◆ **EXERCISE GOAL**:
Copy the records below from their first line through the line that contains "Action: [x=374, y=10]", replacing "Instruction" with "Command" and leaving everything else unchanged.

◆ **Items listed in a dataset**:
****************************************
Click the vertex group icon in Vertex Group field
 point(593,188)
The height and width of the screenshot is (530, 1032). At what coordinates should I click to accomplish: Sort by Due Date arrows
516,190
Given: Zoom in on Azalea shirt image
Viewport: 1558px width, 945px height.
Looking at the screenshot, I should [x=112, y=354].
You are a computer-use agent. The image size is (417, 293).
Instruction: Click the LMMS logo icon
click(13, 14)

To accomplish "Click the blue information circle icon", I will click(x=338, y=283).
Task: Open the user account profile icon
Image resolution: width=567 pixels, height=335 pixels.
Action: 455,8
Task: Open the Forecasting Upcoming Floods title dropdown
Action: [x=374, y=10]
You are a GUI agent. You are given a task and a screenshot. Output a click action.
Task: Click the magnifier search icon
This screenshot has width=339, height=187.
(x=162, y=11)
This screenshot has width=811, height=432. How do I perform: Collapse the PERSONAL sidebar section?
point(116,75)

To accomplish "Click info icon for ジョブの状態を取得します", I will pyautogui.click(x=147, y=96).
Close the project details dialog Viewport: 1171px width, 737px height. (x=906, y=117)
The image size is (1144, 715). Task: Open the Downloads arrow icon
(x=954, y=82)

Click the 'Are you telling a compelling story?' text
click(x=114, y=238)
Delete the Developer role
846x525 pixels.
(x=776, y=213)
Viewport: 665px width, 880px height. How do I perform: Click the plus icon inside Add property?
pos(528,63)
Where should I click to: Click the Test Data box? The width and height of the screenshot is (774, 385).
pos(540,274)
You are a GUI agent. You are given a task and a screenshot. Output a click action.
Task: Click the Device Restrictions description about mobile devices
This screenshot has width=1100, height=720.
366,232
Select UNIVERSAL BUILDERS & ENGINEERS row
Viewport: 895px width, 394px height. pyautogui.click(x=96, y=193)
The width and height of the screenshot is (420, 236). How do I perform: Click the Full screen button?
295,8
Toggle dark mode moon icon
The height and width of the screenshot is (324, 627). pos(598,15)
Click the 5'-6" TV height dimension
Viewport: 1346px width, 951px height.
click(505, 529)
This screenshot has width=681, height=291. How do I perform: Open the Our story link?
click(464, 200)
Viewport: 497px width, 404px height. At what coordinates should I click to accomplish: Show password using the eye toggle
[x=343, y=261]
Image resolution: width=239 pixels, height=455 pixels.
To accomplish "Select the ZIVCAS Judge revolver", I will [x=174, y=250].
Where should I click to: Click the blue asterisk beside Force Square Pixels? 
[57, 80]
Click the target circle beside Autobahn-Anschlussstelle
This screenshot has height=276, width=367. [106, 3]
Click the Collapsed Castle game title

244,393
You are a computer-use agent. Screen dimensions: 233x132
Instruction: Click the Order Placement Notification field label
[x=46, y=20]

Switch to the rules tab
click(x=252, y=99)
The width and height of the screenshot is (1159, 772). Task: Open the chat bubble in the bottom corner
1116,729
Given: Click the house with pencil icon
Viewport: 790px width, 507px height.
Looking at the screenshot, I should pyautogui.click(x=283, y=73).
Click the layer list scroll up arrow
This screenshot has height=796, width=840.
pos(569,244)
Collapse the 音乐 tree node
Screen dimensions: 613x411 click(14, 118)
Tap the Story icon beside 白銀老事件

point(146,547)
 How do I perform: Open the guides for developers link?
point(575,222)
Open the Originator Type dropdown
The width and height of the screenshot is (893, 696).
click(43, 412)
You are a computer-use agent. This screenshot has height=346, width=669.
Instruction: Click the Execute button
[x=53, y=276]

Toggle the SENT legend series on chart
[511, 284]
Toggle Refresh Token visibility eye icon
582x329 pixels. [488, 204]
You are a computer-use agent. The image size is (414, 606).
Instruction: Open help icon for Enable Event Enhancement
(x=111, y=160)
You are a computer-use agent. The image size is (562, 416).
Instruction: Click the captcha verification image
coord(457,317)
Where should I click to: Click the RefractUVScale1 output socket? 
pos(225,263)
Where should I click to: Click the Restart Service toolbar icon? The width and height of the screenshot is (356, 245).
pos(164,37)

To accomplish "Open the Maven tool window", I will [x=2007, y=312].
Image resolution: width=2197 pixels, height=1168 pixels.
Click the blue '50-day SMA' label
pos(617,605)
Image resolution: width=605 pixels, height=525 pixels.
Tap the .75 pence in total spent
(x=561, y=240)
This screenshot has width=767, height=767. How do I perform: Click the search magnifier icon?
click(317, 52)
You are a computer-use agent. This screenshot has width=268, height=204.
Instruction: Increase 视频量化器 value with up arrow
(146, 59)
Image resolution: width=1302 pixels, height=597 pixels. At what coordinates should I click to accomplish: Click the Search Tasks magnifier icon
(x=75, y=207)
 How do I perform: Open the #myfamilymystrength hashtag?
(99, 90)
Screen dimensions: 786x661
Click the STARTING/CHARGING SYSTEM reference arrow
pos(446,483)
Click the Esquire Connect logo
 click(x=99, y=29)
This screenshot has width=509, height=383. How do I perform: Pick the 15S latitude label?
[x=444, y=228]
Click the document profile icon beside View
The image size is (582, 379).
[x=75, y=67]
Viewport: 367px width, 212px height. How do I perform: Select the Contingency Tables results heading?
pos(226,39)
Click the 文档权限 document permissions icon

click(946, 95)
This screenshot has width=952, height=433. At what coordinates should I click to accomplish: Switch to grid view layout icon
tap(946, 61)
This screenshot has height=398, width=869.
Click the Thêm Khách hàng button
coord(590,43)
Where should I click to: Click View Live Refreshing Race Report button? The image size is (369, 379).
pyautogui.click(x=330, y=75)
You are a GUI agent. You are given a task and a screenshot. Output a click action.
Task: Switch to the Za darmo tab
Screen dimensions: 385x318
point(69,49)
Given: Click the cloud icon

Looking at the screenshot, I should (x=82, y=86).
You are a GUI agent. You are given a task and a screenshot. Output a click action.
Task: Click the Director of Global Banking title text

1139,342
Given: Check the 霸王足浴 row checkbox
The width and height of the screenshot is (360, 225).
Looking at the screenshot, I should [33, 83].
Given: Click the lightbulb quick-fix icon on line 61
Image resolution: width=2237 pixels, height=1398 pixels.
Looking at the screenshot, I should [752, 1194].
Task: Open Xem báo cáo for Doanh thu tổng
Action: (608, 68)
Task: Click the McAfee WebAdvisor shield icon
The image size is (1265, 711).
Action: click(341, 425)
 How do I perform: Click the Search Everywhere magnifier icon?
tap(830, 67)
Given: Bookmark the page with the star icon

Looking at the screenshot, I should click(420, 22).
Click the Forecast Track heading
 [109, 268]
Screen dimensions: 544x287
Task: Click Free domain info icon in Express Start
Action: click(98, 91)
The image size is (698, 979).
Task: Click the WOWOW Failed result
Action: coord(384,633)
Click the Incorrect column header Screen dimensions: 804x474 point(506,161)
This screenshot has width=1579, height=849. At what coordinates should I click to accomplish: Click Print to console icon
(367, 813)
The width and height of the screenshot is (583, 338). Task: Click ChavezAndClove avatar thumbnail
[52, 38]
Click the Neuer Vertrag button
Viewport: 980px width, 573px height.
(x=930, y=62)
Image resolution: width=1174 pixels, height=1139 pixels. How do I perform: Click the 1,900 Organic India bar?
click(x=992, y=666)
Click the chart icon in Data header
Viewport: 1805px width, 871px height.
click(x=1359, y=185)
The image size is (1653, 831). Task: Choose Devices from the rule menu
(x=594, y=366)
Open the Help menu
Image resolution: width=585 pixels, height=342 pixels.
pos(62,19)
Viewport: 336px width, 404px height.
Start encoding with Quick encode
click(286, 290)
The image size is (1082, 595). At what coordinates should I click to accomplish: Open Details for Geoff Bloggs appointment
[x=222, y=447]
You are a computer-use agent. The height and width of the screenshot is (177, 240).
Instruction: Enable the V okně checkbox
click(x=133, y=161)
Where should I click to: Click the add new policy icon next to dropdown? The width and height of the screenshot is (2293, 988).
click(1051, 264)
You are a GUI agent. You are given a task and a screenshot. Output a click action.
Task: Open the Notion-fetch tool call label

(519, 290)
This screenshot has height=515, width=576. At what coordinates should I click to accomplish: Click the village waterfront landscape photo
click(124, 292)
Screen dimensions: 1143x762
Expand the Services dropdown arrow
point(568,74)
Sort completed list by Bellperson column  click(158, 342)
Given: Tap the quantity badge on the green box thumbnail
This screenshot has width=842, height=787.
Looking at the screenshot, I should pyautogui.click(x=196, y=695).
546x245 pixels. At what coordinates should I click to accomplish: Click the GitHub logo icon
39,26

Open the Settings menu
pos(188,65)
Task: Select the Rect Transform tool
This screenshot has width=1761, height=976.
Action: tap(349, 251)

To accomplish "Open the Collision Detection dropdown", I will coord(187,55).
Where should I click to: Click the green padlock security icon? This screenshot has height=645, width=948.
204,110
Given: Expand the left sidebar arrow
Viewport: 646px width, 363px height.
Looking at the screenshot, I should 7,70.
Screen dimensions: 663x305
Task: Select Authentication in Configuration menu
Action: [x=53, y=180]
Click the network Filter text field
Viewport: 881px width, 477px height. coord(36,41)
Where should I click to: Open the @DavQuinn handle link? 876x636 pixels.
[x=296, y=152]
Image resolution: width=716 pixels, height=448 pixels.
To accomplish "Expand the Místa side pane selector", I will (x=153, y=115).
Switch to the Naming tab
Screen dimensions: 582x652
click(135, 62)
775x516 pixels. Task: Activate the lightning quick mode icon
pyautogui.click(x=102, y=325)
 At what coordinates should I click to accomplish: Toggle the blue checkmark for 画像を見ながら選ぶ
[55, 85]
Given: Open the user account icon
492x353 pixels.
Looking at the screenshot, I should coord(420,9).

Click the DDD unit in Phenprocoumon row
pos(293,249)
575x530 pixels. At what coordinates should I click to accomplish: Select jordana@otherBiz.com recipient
****************************************
◆ **RESPONSE TO THIS TASK**:
Click the vertex group icon in Vertex Group field
 point(593,188)
The height and width of the screenshot is (530, 1032). At what coordinates should I click to accomplish: Sort by Due Date arrows
516,190
Given: Zoom in on Azalea shirt image
Viewport: 1558px width, 945px height.
Looking at the screenshot, I should [x=112, y=354].
You are a computer-use agent. The image size is (417, 293).
Command: Click the LMMS logo icon
click(13, 14)

To accomplish "Click the blue information circle icon", I will click(x=338, y=283).
Task: Open the user account profile icon
Image resolution: width=567 pixels, height=335 pixels.
Action: 455,8
Task: Open the Forecasting Upcoming Floods title dropdown
Action: [x=374, y=10]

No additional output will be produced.